This is indeed the meme that journalists have been using since the murder of the Henkins last year. But if you look at Palestinian Arabic sources, you know that this isn't true.

According to their own words, these attacks started for one reason only: because of supposed Israeli designs on the Al Aqsa Mosque. After the first month or so, a new reason was given: revenge attacks because Israelis defended themselves by killing would-be murderers.

At no time in Arabic did Palestinians claim that this was some sort of spontaneous uprising because somehow they just hit the tipping point.

Of course, the real reason is exactly as Israel says: it is the result of incitement. Mahmoud Abbas lit the match when he gave his "filthy feet" speech calling on Arabs to defend Al Aqsa from a few people with yarmulkas walking around their holiest spot.

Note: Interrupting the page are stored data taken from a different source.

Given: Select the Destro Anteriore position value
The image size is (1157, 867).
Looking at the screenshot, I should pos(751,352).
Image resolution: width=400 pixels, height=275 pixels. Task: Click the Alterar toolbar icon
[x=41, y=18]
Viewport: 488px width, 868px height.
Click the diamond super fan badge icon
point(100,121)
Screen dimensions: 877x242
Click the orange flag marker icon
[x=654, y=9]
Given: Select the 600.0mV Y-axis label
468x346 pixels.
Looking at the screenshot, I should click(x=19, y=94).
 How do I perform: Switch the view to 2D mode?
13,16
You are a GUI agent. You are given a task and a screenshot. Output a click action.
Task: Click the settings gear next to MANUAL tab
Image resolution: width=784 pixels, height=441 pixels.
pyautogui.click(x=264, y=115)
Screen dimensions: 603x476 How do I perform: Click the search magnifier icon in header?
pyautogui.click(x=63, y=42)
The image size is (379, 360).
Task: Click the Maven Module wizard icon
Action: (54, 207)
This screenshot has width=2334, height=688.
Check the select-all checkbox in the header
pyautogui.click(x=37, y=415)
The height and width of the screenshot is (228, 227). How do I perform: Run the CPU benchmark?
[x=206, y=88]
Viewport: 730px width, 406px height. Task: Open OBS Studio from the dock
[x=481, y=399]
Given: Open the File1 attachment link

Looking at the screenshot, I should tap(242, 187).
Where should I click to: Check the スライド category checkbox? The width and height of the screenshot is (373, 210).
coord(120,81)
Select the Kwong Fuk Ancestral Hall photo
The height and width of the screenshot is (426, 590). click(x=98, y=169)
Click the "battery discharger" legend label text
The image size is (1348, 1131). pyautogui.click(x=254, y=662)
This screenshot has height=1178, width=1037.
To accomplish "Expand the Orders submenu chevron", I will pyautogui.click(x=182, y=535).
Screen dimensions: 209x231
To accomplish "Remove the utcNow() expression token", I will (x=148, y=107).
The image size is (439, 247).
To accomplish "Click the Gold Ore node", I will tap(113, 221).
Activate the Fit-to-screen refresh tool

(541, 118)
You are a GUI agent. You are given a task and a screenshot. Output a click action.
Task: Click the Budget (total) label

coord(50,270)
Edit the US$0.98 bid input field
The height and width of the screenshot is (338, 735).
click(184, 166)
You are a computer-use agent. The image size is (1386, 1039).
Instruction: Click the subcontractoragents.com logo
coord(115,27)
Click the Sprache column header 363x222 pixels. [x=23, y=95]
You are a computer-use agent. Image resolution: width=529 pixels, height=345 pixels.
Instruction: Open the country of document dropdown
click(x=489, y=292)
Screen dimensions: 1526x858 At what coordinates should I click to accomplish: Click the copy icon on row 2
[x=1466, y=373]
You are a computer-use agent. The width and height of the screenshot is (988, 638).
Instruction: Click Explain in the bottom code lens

Evidence can be seen by what happened yesterday when two Israeli Arab 13-year old girls - not "oppressed Palestinians" - carried out a stabbing attack:
Immediately after the incident, the suspects’ parents were taken to the police station for questioning. Members of the Abu Amar family were having a hard time processing the events.
“I don’t know what came over her, we’re scared,” said Mona, the sister of one of the suspects. “She’s a good girl. This doesn’t make sense.”

The girl’s uncle, Ahmed Abu Amar, concurred. “I must say that if this happened in this family, it’s totally unacceptable; we have good neighborly relations with the Jews and we are shocked at what happened today. I can’t imagine any reason for her to do such a thing,” he said.

Ali Abu Amar, the girl’s aunt, speculated that the girls had seen videos encouraging attacks on social media and had been influenced by them. “Lots of young people see these things nowadays,” she said. “We know that they were not given that type of education at home or at school, so maybe the videos put ideas in their head.”
13-year old girls decide to stab Jews instead of going to school because of brainwashing, and it works because there is no visible Arabic-language media that countervails the non-stop messages of hate.

But the girls said what the Arab media has been reporting:
The teens told police the attack was “revenge for the situation in the Al-Aqsa Mosque,” and was in protest of Israel’s “killing of Palestinians.”
So where does AP get the idea that the reason for these attacks are the "occupation"? It is mostly laziness - years of reporting that the "occupation" is the worst human rights abuse situation in the world necessitates it becoming the obvious reason for stabbing Jews. But since Ban Ki Moon has legitimized that excuse, the media is running with it.

Accuracy isn't as important as the narrative.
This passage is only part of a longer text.